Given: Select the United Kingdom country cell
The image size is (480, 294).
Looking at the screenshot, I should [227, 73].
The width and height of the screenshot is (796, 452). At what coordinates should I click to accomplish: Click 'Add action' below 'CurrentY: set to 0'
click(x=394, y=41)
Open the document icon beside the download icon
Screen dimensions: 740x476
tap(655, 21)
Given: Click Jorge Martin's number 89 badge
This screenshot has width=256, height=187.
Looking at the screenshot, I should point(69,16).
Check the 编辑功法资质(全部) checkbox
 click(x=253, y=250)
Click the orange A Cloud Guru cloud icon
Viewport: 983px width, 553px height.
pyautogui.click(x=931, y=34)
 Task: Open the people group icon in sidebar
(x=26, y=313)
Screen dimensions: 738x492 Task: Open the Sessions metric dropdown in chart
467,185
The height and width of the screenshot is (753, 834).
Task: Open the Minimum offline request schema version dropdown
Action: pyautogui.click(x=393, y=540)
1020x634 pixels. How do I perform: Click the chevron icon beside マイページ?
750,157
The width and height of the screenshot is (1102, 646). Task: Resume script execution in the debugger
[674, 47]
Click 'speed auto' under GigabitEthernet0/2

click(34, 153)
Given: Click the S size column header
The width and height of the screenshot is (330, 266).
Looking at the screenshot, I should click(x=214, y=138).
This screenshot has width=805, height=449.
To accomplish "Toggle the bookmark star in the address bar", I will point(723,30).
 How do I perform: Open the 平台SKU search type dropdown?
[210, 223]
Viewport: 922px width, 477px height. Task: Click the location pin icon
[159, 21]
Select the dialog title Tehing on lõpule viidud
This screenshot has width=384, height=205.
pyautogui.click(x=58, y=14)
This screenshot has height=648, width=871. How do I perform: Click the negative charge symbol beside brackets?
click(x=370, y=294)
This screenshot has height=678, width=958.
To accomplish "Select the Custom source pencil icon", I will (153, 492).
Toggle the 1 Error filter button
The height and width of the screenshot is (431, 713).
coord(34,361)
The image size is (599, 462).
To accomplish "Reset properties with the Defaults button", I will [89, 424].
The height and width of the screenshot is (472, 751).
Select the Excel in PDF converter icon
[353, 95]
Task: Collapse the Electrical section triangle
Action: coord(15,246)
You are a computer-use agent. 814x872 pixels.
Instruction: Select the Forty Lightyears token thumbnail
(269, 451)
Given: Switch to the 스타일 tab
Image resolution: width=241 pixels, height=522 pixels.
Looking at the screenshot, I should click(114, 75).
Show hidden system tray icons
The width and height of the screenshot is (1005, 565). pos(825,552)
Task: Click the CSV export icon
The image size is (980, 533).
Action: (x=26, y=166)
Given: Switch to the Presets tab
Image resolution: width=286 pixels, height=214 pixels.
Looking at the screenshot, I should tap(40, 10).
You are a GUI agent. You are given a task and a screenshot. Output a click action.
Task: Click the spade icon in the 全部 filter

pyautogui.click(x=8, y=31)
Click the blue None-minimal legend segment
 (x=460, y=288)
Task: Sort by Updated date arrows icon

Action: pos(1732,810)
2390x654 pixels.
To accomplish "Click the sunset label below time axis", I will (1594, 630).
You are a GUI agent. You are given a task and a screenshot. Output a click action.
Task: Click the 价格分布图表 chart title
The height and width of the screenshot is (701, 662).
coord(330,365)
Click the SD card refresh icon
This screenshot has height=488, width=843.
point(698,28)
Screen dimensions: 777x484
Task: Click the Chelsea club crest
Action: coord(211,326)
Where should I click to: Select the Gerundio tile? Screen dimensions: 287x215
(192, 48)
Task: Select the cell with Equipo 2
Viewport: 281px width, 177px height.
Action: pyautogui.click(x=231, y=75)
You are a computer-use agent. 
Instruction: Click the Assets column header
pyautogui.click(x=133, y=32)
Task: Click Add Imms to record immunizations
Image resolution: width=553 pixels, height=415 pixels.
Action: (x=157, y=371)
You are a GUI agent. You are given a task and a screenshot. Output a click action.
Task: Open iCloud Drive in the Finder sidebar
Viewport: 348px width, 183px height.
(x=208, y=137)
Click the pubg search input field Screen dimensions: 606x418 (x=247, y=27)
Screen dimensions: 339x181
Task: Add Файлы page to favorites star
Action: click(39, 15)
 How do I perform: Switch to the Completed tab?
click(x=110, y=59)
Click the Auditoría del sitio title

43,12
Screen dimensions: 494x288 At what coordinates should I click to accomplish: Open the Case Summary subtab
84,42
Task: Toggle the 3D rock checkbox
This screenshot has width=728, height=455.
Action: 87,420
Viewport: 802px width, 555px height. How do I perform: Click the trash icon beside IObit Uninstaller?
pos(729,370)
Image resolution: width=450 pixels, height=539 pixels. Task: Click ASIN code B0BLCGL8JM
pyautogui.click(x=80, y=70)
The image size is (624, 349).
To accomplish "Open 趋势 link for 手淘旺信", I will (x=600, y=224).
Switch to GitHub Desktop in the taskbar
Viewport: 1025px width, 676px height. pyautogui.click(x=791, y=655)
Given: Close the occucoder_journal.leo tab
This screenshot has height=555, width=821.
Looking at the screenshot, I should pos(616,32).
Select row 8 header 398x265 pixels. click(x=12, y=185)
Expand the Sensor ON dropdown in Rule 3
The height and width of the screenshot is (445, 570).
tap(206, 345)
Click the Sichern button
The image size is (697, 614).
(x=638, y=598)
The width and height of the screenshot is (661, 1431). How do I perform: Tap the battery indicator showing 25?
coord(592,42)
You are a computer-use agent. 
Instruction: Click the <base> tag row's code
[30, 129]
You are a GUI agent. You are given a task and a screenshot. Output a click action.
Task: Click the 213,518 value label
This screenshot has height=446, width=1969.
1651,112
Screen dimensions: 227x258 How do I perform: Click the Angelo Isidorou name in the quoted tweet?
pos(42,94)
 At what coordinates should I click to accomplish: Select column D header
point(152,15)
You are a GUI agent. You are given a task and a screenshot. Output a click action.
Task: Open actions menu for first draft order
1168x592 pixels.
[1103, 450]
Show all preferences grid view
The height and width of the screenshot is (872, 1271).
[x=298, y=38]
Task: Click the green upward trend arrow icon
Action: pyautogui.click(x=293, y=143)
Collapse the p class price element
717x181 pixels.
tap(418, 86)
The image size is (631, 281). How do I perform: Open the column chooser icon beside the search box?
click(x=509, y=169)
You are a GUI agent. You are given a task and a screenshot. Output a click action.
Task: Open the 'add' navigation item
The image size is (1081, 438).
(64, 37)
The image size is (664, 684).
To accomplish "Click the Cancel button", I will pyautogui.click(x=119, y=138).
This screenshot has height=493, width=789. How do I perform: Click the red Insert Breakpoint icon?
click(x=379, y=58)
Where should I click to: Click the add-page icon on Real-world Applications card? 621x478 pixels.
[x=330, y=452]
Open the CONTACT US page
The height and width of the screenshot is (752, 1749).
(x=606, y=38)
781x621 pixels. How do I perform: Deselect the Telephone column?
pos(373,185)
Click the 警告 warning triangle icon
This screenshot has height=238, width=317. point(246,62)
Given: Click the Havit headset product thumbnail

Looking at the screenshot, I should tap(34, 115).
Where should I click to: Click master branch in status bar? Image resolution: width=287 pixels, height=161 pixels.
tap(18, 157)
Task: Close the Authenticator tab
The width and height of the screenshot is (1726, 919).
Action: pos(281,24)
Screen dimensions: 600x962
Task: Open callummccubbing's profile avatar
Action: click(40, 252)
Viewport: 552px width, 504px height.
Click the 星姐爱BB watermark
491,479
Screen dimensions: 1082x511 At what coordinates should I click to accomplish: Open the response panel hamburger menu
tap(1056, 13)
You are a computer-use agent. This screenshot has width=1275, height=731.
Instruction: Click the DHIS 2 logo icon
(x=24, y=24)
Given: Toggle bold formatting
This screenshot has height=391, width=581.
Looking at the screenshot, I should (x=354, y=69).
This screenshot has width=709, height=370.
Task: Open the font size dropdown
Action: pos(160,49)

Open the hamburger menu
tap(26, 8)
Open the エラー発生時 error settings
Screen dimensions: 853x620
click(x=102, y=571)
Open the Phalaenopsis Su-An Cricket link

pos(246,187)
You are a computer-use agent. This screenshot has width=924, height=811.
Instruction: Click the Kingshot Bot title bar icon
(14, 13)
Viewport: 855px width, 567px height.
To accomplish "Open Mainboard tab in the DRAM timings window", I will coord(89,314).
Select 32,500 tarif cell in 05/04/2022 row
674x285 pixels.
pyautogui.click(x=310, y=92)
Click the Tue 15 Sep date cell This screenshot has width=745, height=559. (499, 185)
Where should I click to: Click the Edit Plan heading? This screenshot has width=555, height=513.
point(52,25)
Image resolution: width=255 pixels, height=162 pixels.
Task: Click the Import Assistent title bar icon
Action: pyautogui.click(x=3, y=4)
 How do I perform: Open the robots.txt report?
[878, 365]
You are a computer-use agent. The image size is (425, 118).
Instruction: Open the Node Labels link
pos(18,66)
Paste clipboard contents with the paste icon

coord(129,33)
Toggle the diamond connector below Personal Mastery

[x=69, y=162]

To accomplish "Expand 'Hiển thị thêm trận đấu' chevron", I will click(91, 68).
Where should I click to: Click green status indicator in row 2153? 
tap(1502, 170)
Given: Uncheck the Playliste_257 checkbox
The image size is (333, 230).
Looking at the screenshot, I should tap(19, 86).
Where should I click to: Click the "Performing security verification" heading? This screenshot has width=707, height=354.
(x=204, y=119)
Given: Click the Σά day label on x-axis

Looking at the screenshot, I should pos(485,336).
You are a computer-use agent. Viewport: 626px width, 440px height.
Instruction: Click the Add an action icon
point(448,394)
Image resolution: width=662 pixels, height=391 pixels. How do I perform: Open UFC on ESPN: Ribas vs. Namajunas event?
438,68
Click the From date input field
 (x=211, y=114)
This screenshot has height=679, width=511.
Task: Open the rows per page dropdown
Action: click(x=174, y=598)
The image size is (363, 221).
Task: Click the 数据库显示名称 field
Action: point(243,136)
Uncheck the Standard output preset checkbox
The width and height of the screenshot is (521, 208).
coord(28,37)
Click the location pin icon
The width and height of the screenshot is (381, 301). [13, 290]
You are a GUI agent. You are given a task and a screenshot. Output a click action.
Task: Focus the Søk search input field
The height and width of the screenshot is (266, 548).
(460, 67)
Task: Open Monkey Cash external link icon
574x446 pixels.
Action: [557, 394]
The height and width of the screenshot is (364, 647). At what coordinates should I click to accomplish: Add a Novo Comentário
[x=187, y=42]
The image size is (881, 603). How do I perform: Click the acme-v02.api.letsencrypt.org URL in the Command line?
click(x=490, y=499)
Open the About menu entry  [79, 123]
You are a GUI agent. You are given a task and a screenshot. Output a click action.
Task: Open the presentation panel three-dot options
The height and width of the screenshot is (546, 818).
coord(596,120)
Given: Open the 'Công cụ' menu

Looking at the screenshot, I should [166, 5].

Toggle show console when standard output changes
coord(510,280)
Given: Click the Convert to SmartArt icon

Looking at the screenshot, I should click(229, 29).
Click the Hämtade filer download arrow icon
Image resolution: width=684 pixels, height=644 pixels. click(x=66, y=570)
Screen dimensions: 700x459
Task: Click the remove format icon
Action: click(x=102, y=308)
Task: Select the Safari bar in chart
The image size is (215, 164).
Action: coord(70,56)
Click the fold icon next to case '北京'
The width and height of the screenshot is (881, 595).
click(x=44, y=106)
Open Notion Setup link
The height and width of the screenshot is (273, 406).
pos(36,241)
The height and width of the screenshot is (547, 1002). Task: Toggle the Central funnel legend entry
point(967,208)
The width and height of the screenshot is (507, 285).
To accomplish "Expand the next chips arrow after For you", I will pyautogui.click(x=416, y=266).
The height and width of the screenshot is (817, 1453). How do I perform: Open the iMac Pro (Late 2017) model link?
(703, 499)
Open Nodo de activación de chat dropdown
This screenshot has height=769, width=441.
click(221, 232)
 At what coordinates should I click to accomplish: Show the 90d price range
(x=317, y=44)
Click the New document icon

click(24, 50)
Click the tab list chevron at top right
══════
What is being asked: Reproduce each line of the material that mentions "button".

Your solution:
Toggle the 1 Error filter button
To accomplish "Reset properties with the Defaults button", I will [89, 424].
Click the Sichern button
To accomplish "Click the Cancel button", I will pyautogui.click(x=119, y=138).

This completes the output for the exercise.